= Listing for locating described items =
++++++
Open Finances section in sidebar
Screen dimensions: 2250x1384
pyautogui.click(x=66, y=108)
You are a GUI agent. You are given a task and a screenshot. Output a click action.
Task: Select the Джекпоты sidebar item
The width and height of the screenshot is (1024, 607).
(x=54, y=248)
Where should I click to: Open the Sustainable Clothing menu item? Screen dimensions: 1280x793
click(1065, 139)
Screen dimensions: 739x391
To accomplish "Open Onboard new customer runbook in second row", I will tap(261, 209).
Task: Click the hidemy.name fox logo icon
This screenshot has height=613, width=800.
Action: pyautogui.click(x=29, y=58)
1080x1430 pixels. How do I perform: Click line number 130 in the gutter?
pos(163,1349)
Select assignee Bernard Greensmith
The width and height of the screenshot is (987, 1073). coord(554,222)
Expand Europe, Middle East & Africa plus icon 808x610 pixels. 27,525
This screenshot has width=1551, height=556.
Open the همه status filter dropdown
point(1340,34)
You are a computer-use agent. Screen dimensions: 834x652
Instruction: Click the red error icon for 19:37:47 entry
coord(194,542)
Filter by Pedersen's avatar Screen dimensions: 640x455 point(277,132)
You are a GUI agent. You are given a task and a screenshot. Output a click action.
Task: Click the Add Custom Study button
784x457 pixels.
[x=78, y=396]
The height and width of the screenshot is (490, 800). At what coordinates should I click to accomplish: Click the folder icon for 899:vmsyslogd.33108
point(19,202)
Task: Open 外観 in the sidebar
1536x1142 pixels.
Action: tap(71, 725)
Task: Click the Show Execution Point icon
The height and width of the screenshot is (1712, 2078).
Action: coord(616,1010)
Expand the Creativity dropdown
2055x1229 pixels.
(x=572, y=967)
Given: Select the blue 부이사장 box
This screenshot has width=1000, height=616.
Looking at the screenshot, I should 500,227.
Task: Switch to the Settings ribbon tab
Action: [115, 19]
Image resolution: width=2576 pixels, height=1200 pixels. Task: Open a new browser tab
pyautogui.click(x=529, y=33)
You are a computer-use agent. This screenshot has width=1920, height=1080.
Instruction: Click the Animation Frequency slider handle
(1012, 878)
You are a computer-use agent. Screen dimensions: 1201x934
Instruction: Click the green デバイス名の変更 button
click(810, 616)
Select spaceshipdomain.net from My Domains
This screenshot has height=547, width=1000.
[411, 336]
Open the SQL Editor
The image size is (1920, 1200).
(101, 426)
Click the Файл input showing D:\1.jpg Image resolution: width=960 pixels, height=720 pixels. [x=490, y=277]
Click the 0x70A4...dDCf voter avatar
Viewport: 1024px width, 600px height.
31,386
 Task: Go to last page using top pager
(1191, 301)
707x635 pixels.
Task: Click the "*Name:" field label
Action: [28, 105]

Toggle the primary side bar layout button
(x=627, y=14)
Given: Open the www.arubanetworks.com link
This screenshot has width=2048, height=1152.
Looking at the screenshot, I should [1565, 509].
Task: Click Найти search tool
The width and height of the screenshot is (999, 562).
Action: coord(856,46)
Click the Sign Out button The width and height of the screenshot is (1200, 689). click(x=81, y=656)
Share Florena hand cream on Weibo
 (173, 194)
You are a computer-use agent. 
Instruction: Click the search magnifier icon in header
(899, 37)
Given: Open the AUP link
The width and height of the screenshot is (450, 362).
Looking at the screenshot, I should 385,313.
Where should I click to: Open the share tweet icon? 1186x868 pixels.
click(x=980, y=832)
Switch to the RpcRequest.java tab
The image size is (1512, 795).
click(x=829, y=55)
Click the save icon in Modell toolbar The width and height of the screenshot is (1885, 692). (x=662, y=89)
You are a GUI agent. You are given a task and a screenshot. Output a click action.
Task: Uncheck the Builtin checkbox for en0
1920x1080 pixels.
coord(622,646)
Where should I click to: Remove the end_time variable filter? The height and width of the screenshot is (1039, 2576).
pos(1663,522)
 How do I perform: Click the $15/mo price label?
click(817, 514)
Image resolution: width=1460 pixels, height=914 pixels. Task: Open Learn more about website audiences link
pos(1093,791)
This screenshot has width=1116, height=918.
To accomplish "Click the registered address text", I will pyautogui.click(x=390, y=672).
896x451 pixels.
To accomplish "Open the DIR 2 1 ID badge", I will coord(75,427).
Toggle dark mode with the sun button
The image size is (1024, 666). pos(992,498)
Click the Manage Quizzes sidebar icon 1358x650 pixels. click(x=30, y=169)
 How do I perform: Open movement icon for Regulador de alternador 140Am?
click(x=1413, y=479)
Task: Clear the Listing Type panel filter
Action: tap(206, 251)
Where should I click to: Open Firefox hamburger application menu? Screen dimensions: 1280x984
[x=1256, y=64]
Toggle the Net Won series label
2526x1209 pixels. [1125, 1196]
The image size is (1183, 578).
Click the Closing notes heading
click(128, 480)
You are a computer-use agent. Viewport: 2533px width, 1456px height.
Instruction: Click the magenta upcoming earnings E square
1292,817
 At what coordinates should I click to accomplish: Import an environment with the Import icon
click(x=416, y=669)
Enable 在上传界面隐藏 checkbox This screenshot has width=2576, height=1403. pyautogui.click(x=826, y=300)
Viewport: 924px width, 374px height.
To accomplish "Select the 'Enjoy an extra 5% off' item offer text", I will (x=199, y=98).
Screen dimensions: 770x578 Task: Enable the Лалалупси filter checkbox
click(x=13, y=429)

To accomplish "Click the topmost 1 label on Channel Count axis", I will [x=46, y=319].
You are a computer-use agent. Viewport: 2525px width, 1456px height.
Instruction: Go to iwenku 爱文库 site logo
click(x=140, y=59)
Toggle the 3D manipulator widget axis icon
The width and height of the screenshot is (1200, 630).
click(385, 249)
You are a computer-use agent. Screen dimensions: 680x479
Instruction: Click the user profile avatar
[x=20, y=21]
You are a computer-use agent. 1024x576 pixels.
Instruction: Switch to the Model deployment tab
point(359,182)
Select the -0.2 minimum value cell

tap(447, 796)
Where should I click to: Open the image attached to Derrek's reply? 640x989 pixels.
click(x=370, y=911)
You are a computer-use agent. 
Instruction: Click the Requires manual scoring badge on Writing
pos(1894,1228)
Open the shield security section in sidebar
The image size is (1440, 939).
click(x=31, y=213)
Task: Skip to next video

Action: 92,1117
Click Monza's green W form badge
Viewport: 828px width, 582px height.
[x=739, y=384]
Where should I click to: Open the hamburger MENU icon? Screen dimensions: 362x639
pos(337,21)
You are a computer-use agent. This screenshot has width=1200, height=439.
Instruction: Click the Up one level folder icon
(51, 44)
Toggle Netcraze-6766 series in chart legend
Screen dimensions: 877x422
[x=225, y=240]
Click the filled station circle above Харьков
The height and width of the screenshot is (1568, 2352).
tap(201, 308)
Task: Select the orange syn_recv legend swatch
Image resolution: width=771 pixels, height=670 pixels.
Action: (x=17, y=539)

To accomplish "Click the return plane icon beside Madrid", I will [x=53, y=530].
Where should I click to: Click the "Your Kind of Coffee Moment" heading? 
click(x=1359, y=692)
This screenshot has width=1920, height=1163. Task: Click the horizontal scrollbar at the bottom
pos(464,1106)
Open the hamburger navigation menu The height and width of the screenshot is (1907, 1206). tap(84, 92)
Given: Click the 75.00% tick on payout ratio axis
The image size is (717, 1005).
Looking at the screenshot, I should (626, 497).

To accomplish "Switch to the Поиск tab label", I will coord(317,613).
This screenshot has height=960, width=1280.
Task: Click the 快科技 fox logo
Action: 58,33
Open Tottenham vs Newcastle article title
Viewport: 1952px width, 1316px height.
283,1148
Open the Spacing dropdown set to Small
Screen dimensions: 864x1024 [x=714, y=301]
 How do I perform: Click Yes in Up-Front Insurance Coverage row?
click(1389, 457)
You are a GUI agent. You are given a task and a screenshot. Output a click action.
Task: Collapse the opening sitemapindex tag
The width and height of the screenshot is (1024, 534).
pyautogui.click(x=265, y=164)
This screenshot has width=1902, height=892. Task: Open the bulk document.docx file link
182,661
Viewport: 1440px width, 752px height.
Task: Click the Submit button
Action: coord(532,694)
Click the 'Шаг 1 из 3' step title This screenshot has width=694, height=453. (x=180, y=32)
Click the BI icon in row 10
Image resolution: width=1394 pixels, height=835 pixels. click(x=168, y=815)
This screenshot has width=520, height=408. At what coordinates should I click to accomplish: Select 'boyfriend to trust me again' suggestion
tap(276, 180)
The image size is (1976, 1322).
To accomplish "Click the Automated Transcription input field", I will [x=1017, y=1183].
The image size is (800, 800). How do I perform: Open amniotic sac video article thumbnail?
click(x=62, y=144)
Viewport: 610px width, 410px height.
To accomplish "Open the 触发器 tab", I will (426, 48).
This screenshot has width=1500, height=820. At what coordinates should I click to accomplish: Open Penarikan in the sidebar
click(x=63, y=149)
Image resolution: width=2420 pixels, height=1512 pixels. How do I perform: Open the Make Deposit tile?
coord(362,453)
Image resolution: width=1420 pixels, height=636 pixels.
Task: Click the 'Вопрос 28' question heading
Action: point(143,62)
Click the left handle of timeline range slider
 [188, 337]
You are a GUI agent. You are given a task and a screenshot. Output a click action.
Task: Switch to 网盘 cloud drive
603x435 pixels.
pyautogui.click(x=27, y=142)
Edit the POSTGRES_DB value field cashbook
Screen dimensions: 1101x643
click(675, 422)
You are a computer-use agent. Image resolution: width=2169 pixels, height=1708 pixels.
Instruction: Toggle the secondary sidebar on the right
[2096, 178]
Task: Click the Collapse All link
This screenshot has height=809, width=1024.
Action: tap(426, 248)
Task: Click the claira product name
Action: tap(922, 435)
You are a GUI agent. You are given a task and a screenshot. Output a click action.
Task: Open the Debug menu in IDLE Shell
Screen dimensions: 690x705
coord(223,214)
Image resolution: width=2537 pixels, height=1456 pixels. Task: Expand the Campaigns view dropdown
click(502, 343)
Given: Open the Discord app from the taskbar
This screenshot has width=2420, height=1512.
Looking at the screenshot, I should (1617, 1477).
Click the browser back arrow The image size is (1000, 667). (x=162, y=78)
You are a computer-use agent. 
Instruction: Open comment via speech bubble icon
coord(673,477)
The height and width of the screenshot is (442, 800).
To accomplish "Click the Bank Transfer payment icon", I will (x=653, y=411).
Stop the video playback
++++++
= DO THIS =
Copy the listing lines that begin at the one containing "Where should I click to: Remove" and stop after the one containing "pos(1093,791)", renaming "price label" to "price tag". Leave every other part of those lines unchanged.

= RESPONSE TO THE EXERCISE =
Where should I click to: Remove the end_time variable filter? The height and width of the screenshot is (1039, 2576).
pos(1663,522)
 How do I perform: Click the $15/mo price tag?
click(817, 514)
Image resolution: width=1460 pixels, height=914 pixels. Task: Open Learn more about website audiences link
pos(1093,791)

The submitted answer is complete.